Task requirements:
Whenever a line below includes the word "cell", copy that line.

(Collection entries)
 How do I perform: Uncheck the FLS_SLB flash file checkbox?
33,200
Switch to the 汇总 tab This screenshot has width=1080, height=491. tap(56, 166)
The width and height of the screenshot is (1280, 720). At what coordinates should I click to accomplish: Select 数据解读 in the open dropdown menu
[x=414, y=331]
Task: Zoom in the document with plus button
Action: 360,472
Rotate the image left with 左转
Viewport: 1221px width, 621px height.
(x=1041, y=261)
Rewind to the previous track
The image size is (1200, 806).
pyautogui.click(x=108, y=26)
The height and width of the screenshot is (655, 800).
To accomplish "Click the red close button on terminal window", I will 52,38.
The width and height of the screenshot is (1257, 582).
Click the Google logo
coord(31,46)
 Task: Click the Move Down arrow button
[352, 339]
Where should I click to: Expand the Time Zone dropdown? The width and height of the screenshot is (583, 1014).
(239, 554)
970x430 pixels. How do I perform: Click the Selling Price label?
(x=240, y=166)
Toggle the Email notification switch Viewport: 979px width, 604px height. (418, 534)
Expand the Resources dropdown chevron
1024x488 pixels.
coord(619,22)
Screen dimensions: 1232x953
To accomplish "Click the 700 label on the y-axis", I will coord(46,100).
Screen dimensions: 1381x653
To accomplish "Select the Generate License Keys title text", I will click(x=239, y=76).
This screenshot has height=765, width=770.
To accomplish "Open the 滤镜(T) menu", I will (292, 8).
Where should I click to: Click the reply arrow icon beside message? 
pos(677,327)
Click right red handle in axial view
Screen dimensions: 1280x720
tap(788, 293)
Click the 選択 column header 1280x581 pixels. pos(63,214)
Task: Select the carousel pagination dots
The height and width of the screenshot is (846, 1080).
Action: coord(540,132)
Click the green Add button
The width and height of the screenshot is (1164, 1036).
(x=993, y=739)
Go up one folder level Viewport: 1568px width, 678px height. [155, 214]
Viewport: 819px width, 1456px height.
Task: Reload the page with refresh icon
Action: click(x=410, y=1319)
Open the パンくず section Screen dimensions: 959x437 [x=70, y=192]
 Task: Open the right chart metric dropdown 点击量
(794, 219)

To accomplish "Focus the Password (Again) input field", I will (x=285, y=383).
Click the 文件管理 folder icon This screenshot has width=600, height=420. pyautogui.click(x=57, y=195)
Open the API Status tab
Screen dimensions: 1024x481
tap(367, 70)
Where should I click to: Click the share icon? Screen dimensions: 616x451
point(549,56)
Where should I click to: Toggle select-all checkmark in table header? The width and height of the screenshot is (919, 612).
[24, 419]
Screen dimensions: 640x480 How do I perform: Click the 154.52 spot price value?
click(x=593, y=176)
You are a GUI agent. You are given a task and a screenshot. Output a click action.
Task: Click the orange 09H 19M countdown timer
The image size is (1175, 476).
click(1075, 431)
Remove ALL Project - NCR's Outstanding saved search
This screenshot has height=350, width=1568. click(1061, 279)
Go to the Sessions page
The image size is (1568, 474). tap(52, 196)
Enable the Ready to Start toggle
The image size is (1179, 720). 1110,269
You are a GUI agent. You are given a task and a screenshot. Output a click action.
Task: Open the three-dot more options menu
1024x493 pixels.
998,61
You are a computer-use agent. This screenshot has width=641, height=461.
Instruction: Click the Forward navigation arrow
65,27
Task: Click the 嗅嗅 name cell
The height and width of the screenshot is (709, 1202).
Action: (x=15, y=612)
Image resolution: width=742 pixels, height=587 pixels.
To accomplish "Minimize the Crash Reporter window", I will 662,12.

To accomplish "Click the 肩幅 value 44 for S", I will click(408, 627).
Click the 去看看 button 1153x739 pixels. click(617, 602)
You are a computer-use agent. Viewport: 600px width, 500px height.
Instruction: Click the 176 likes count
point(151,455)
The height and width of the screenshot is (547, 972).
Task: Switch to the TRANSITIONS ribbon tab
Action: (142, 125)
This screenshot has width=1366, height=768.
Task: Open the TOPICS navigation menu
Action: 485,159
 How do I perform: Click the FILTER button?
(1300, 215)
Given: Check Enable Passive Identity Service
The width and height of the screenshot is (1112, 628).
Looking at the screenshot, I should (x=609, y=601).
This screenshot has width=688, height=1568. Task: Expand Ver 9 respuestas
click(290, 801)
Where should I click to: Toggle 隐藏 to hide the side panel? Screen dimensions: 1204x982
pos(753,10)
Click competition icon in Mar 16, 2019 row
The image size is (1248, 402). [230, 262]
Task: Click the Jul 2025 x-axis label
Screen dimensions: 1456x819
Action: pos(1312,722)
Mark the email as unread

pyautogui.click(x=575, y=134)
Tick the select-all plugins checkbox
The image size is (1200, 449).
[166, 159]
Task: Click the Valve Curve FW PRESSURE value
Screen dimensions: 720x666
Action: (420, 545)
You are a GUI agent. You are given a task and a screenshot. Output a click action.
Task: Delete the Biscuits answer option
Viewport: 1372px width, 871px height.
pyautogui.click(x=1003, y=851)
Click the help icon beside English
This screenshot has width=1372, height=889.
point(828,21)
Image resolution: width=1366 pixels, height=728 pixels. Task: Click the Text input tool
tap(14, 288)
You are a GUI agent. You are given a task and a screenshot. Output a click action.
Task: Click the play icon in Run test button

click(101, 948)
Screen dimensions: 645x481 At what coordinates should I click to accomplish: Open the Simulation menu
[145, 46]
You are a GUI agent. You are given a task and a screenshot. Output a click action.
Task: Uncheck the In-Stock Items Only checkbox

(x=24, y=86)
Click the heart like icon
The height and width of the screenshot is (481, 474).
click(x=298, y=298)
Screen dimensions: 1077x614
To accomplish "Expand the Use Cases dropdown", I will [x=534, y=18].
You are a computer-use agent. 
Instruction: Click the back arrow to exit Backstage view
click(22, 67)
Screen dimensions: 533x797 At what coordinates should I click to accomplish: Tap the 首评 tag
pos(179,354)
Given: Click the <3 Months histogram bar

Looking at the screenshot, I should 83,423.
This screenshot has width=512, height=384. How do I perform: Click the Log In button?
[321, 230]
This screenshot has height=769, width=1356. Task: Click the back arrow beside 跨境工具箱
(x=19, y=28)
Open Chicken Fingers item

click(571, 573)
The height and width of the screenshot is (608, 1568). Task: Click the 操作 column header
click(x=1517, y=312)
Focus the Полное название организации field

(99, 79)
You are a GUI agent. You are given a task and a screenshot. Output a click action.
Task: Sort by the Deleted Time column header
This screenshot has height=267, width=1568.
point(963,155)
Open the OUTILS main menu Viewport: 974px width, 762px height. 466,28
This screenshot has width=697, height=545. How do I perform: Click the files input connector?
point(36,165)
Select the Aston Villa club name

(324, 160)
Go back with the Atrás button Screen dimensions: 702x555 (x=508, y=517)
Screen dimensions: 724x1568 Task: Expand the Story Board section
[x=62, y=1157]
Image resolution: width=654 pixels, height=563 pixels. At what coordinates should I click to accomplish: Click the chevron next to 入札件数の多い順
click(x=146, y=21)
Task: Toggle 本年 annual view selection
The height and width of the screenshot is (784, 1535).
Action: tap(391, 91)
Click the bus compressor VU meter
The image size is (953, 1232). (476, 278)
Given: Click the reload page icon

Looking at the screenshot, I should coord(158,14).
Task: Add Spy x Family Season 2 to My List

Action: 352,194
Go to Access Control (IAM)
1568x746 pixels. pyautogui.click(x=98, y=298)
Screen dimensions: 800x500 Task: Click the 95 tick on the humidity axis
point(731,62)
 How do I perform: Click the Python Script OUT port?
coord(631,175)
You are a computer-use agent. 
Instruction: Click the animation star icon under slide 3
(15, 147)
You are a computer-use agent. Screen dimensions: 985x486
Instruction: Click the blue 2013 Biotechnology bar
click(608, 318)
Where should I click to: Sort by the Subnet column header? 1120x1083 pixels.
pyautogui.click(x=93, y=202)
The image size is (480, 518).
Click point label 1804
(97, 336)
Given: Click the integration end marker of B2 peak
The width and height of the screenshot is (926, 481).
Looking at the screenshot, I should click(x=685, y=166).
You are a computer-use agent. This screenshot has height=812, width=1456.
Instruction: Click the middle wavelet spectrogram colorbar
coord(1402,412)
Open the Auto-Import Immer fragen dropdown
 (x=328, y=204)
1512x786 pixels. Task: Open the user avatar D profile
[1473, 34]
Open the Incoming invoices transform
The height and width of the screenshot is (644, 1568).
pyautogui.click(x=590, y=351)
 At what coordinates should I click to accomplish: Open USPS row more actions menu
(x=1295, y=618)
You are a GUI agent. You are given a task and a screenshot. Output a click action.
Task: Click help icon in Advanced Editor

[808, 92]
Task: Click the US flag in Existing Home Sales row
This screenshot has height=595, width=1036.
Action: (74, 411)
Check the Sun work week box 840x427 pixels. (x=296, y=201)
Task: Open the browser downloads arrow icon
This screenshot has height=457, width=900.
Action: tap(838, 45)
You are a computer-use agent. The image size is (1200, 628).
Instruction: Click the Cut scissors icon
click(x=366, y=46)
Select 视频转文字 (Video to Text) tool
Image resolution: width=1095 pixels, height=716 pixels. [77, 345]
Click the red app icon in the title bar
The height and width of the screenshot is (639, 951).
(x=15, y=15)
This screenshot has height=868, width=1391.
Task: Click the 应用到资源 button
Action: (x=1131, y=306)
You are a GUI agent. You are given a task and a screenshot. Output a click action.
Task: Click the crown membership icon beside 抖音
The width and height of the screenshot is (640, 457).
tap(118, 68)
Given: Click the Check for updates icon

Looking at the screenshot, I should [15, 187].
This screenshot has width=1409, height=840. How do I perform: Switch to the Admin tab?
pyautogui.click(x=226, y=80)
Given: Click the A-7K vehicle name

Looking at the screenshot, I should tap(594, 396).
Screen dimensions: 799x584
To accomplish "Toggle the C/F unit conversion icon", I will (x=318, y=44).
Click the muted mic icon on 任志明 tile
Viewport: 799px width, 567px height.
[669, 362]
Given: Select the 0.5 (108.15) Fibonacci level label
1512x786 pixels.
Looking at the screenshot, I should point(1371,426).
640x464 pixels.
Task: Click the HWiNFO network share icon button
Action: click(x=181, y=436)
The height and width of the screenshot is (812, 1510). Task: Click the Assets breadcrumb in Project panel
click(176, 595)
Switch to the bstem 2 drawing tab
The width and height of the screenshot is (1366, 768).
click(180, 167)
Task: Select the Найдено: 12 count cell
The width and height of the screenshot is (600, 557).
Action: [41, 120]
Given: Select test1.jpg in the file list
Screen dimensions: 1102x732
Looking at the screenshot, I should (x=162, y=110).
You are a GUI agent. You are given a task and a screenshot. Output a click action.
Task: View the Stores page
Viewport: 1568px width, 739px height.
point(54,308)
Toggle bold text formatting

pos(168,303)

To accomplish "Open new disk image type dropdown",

Exercise result:
Task: Click the 嗅嗅 name cell
Task: Select the Найдено: 12 count cell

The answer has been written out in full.